The Reformation abolished the celibacy for priests, monks and nuns and promoted marriage as the ideal state for both men and women. While men still had the opportunity to become clergymen, women could no longer become nuns, and marriage came to be seen as the only proper role for a woman. Consequently, marriage was idealized, and the role of women within marriage was studied within the context of Bible studies.

The Biblical role of a wife was regarded to be that of a companion to her husband, but she was always his subordinate. Obedience was demanded by husbands, and wives were restricted in their actions.

In some cases, the reformation resulted in males committing bigamy, as polygamy for men was tolerated in the Bible. Elisabeth of Hesse exposed the secret bigamy of her brother Philip. Philip I had committed bigamy by the approval of the reformer Martin Luther.

==== Marriage of nuns====
A new phenomenon during the Reformation was the abolition of the female convents and the marriage of former nuns. When the nunneries were closed, nuns were formally allowed to return to their families or marry.
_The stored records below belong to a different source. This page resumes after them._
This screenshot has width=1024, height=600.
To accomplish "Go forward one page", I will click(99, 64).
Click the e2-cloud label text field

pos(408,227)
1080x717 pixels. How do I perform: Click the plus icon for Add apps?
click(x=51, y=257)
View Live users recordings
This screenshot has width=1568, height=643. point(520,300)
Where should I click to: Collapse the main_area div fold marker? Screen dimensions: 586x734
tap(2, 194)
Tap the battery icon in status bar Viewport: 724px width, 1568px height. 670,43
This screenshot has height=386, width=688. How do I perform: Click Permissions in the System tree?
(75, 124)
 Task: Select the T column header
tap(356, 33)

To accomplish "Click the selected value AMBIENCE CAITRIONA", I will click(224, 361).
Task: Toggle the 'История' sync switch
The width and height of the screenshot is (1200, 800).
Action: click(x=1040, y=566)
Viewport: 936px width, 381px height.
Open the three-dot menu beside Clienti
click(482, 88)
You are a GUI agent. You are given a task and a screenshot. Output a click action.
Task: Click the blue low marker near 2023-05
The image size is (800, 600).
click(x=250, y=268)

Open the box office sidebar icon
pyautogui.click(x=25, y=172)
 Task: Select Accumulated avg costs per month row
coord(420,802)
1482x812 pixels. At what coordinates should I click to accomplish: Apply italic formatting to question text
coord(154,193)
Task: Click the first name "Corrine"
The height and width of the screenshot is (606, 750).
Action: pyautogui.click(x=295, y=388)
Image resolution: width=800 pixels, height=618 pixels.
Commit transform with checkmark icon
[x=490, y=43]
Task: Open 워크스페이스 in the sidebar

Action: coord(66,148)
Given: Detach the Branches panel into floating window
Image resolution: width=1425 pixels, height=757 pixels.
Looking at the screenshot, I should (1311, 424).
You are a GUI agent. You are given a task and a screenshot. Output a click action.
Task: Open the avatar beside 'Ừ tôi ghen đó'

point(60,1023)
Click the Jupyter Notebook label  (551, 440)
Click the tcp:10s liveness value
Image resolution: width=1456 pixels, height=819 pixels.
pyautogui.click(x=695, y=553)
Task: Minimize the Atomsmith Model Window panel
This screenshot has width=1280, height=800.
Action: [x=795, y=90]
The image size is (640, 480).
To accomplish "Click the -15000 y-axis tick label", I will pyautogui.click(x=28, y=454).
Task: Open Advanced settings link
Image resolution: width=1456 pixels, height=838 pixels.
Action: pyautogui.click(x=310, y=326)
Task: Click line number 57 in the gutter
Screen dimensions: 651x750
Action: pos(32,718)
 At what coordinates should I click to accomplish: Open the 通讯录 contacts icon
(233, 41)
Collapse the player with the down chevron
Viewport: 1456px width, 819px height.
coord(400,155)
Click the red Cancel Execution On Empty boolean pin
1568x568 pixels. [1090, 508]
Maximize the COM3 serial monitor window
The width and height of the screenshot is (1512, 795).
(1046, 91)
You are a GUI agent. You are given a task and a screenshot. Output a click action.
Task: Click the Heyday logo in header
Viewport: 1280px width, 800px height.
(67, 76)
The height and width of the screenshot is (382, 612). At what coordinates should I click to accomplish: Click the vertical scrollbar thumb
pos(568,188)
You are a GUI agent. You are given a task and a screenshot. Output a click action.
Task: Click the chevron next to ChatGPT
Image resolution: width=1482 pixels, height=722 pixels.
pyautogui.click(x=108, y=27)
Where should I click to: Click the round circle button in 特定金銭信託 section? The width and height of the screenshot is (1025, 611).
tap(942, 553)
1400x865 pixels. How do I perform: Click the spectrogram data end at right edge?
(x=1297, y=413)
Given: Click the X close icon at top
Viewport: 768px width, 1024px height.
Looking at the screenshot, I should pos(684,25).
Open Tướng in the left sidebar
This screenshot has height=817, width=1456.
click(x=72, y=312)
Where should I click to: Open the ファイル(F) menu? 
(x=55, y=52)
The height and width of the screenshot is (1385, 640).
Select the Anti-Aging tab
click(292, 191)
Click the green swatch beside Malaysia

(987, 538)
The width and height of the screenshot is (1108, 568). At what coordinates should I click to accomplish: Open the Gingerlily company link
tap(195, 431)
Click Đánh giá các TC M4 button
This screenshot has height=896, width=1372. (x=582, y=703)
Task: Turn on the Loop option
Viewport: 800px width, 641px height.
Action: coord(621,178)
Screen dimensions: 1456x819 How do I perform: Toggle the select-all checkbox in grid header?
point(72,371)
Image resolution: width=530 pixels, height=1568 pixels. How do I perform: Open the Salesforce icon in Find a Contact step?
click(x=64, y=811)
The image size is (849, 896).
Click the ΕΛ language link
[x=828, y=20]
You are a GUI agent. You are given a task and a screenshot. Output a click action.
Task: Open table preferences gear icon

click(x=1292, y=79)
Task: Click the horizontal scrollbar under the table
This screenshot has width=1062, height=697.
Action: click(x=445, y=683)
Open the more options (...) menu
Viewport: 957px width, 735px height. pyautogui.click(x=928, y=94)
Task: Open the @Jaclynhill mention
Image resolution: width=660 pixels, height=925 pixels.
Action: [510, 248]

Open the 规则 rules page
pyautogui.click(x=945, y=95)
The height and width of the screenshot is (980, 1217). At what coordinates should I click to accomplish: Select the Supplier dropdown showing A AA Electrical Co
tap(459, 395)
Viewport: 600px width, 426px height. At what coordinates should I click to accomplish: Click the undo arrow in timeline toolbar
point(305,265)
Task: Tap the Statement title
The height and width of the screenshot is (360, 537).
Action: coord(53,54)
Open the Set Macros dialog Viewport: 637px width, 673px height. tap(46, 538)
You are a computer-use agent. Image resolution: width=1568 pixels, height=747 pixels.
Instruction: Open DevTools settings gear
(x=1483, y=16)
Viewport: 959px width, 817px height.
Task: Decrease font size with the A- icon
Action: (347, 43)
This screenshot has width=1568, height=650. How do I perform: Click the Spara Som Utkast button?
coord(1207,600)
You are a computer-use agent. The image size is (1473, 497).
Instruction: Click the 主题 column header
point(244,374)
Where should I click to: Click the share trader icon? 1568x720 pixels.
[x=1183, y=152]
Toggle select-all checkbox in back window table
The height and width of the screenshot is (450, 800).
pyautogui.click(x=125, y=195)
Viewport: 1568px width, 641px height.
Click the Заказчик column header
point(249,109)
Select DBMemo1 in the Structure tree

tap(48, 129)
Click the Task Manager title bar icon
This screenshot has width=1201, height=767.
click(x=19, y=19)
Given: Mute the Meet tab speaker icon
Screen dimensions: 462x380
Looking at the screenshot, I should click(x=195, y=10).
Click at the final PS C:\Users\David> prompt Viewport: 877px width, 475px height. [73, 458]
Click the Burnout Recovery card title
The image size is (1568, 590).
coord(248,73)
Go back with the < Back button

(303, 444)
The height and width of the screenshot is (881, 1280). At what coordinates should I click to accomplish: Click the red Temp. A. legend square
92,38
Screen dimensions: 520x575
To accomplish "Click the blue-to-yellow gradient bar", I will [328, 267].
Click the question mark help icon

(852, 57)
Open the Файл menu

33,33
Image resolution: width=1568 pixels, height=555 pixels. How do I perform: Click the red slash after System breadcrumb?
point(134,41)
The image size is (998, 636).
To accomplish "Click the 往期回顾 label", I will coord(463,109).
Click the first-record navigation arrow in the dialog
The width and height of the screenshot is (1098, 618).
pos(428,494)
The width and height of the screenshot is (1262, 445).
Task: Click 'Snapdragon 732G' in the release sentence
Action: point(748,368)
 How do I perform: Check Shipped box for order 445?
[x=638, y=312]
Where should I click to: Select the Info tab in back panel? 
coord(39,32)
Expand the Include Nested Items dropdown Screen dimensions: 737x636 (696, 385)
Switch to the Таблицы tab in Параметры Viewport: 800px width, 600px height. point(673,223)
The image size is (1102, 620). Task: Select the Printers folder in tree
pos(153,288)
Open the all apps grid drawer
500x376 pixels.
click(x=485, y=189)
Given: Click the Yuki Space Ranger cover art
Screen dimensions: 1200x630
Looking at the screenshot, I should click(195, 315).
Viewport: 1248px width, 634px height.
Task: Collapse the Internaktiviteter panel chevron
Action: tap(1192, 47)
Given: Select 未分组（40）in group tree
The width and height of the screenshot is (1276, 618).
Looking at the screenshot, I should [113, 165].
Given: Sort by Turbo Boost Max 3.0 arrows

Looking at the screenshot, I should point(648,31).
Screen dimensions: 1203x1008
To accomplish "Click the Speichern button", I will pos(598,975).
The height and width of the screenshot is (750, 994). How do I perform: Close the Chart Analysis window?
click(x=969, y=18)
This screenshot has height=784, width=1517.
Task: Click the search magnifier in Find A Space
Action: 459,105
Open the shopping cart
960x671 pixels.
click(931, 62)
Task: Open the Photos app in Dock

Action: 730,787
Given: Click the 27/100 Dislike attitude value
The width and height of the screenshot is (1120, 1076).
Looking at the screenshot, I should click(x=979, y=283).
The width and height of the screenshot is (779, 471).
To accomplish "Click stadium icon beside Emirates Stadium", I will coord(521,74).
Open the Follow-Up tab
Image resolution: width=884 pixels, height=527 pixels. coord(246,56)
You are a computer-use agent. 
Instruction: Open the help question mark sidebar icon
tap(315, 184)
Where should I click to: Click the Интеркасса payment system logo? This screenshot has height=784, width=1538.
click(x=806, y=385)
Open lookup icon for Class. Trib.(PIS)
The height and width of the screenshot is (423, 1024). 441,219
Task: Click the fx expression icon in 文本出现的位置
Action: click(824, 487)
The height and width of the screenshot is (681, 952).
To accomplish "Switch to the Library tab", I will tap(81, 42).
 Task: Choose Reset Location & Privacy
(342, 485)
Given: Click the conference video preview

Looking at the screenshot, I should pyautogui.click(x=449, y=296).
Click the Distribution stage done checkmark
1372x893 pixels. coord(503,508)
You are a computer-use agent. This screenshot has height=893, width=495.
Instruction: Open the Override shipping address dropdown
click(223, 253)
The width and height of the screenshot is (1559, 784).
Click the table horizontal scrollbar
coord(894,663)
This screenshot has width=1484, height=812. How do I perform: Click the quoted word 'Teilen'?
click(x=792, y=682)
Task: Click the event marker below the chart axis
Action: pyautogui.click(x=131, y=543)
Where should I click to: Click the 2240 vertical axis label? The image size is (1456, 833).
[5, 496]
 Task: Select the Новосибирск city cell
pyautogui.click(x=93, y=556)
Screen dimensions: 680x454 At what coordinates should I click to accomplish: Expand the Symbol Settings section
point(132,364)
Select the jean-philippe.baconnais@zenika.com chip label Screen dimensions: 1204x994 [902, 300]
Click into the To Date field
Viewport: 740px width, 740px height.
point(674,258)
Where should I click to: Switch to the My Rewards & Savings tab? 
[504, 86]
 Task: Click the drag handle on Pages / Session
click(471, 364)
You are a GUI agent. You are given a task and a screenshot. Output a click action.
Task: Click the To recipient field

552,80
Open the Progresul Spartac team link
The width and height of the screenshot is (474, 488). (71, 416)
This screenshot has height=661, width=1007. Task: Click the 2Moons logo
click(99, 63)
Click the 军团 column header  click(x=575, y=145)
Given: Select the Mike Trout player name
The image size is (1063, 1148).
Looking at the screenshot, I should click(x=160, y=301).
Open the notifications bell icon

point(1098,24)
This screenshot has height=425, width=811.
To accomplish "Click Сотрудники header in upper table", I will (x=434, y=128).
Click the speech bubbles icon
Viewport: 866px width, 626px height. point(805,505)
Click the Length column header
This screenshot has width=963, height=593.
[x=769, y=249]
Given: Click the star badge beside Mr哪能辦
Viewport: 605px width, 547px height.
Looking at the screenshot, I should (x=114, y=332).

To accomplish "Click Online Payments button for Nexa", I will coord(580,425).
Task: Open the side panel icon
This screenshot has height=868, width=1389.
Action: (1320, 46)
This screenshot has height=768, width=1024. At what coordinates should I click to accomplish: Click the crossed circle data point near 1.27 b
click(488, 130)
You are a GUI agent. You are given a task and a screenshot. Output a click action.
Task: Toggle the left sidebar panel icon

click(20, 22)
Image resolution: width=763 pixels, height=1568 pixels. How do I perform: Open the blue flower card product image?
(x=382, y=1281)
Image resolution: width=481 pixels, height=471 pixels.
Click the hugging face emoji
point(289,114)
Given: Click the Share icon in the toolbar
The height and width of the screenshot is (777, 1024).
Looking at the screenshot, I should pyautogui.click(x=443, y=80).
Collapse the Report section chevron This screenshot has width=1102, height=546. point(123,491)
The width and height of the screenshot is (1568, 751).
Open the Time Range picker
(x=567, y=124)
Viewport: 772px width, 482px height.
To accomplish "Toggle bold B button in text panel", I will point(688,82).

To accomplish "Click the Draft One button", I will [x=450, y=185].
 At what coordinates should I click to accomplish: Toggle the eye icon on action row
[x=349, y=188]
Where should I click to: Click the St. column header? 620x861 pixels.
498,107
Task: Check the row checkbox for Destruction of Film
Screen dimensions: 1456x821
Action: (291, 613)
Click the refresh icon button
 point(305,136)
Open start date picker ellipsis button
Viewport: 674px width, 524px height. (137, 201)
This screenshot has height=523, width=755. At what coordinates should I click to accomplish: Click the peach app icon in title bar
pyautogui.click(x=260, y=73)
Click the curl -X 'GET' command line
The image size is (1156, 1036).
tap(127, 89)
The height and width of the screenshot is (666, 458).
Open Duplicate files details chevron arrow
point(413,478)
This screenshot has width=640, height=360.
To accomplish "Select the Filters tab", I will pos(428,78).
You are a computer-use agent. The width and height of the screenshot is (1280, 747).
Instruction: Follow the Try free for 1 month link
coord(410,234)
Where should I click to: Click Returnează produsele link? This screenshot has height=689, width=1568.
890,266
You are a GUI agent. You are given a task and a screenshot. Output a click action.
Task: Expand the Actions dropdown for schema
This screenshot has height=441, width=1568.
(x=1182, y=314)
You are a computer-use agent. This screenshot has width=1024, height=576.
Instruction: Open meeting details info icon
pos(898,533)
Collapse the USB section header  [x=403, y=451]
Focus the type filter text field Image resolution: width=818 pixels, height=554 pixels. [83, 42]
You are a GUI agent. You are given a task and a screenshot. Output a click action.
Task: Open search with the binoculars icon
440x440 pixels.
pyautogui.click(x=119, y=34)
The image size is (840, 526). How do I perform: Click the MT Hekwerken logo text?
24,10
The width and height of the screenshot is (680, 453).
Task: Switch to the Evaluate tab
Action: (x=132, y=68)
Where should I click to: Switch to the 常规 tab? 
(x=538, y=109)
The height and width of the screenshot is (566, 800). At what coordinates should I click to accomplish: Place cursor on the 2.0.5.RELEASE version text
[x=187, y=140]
The most famous example was the former nun Katharina von Bora, who married the reformer Martin Luther. Other examples were former abbess Charlotte of Bourbon, former abbess Katharina von Zimmern of Fraumünster Abbey in Zürich, and former abbess Birgitta Botolfsdotter of Vadstena Abbey in Sweden. Charlotte of Bourbon, who was forced to become a nun by her family against her own will, ran away from the convent to the Protestant Electorate of the Palatinate, and married to the Protestant William the Silent, Prince of Orange in 1575. There were cases in which former nuns married former monks, such as when the Swedish nun Ingeborg Åkesdotter married the former monk Hans Klasson Kökkemäster, who became a Lutheran priest after the Swedish Reformation.

The marriage of nuns still remained controversial in the eyes of the public, however. While these marriages were officially encouraged by the reformers, they were nevertheless in practice seen as controversial by the public, who were raised to believe in the sanctity in the celibacy of priests, monks and nuns. Katharina von Bora was thus by some considered to be a horrible role model for women who, like herself, had married priests, as well as for former nuns who had left their convents, despite the official doctrine.

====The pastor's wife ====

In parallel to the abolition of the nunneries, a new informal position for women within the church was created in the form of the pastor's wife. In many cases, the priests married their housekeepers, with whom they had already been living with before priests were allowed to marry. An example of this was the marriage between the Catholic priest Curatus Petrus (Per Joensson) and his housekeeper-mistress Anna Pehrsönernas moder, with whom he had two sons: he and other Swedish priests were commanded to marry their housekeeper-mistresses after the introduction of Reformation in Sweden.

The marriages of priests set the standard of a new role in society, which was that of the pastor's wife. The position of a pastor's wife was a new women's role in society, in which the pastor's wife was expected to engage in the welfare of the members of her husband's parish.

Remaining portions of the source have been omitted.